Wilkinson found that only one-quarter of respondents indicated an increase in financial strain between 2006 and 2010, while about one-third said their strain remained the same.

"It's difficult to determine precisely why so many adults would experience less financial strain in 2010, but one possible explanation may be the perceptual nature of these evaluations," she said. "The Recession represents a historical time that affected a great number of people. Perhaps knowing that others were struggling reduced the stress felt by individuals."

Previous research has shown that economic stress typically decreases as one gets older, with the over-65 crowd benefitting from home ownership, medical insurance, and Social Security.

Wilkinson also discovered, however, that both initial financial strain and increasing strain over the period of the Recession exacted a toll on mental health. For instance, increasing financial strain was associated with worsening anxiety and depressive symptoms and increased the likelihood of using drugs such as antidepressants.

Wilkinson noted that her study - which included individuals from ages 51 to 96 - differs from many others on the Great Recession because "financial strain" is a subjective measure that was based on self-reporting rather than on economic indicators. To measure financial strain, the study examined whether respondents had difficulty making monthly payments and whether and to what degree they were satisfied with their present financial situation.

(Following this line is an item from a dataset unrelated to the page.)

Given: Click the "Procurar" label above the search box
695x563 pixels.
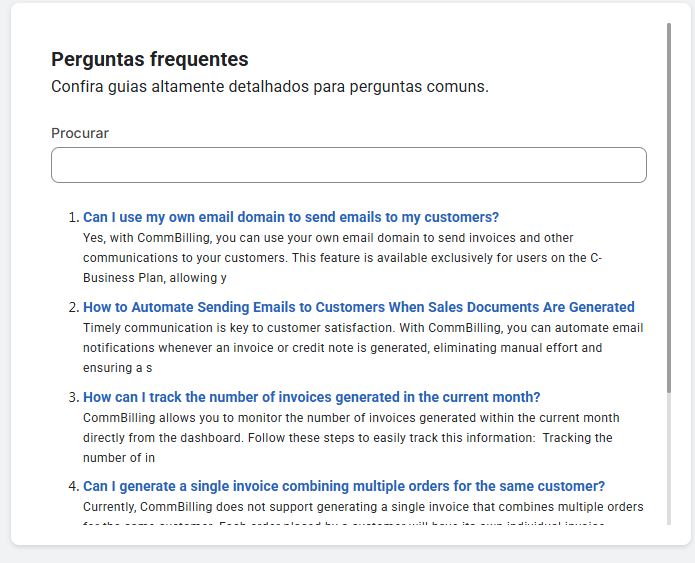Looking at the screenshot, I should [x=80, y=133].
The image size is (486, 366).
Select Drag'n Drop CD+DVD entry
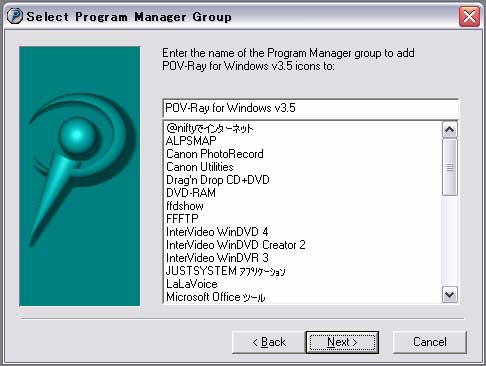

"Difficulty in making payments may appear more objective than satisfaction, but it's still a person's perception of his or her financial situation," Wilkinson said. "Two people might have the same amount left over every month, but one might say, 'Oh, my goodness, that's not enough,' while the other might say, 'Well, I paid my bills.' Subjective measures matter, because it's your reality - and that has an effect on health."

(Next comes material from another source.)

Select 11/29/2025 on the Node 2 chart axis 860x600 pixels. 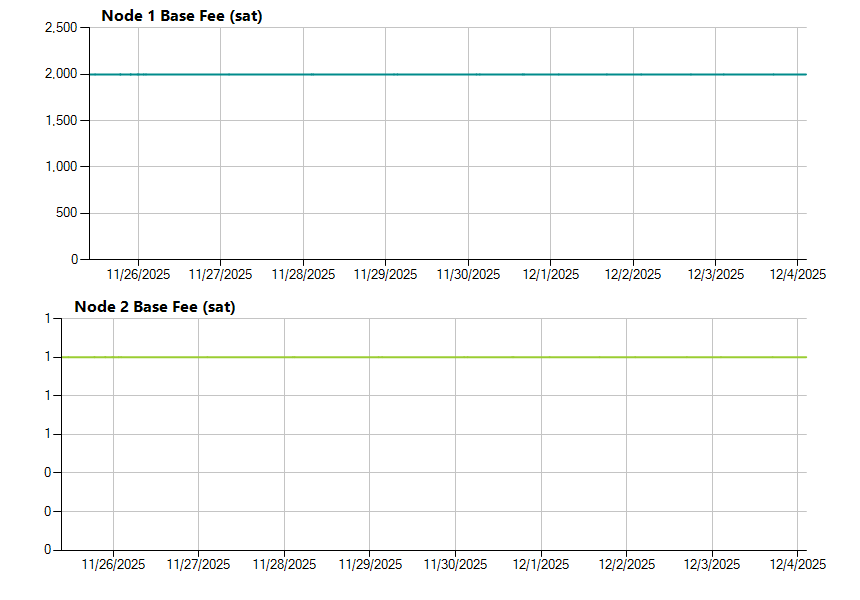[x=370, y=564]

A 2011 survey by the American Association of Retired Persons indicated that "the Great Recession drove millions of older Americans to deplete savings accounts, put off medical or dental treatment, and reduce their retirement expectations."

Wilkinson tested the theory that financial strain would have a negative effect on mental health by using three measures - whether and to what degree respondents felt anxiety, whether and to what degree they were depressed, and whether they used anti-depressants, tranquilizers, or medicine for nerves.

Less than 10 percent of respondents in 2006 were taking mood-altering drugs (such as antidepressants or tranquilizers), which increased to 13 percent in 2010.

Respondents in Wilkinson's study completed both face-to-face interviews and self-administered questionnaires in 2006 and 2010. Questions dealt with daily life stressors, well-being, and psychosocial resources. The average age of those in the study in 2006 was 64, with most (68 percent) married and less than half employed. The average self-rating of health was 3.4 (on a scale of 1 to 5).

Those who were employed were more likely to have increased financial strain, most likely due to worries about high unemployment and job security. Also more likely to report an increase in financial strain were younger respondents, black and Hispanic individuals, and those who gave themselves low health ratings.

Individuals who were better educated and with greater household wealth were less likely to report increased financial strain.